Sur cette promesse vaguement inquiétante, Alice se met à farfouiller dans l'impressionnante collection de maquillage qui occupe toute sa coiffeuse.

Death Notes doit jouer à une fête la semaine prochaine et je suis la seule qui n'a pas encore de look de concert. Il s'agit de remplacer de façon crédible Samia, la précédente chanteuse, et j'ai consacré pas mal d'heures à des recherches approfondies sur la question, c'est-à-dire à me gorger de clips de nos groupes fétiches sur Youtube au lieu de faire mes maths, mais mon intérêt pour les fringues et le maquillage est un peu trop récent pour que je me sente capable de m'en tirer toute seule.

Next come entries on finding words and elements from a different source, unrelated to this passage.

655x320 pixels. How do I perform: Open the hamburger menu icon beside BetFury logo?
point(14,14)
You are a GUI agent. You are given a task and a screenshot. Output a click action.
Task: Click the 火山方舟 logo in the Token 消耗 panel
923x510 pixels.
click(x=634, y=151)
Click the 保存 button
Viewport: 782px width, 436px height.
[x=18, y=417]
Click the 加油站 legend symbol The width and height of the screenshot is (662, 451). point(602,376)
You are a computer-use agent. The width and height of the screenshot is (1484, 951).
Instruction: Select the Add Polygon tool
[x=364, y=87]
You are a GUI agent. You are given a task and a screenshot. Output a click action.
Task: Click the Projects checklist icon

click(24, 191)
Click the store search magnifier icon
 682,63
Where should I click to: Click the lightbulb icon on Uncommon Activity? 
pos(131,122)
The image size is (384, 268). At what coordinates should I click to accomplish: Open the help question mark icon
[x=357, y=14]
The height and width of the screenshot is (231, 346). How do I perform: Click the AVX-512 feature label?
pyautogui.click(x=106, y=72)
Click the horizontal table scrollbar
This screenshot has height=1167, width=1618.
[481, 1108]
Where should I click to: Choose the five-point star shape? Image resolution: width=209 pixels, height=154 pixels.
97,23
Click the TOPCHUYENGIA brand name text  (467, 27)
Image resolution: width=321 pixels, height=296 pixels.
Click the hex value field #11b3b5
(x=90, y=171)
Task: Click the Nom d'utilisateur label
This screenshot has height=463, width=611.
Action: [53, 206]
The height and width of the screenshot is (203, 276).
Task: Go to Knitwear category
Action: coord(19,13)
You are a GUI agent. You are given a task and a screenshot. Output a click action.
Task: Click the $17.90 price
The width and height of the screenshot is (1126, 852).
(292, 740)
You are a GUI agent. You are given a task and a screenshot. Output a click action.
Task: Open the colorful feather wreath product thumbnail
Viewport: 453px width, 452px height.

Je ne sais pas très bien quel style je vise en fait. A quoi diable dois-je essayer de ressembler ? Ou plutôt à qui ? Simone Simons, la chanteuse qui m'a valu mon surnom, est une vraie beauté. A quoi bon me teindre les cheveux en rouge pour lui ressembler ? Il me semble vain de chercher à la copier, la différence entre elle et moi n'en sera que plus flagrante.

Devant mon désarroi, Alice a décidé de prendre les choses en main. Elle m'a expliqué que la chanteuse devait avoir un look qui tranche avec le style zombie motard dépenaillé du reste du groupe. Les tenues mi-romantiques mi-femme fatale que j'ai vues dans les clips correspondent d'après elle au look « Gothic Lolita ». Sur scène je dois symboliser la Belle, à charge pour Marilyn d'être la Bête. Face au public, il va vraiment falloir que j'assume d'être Simone.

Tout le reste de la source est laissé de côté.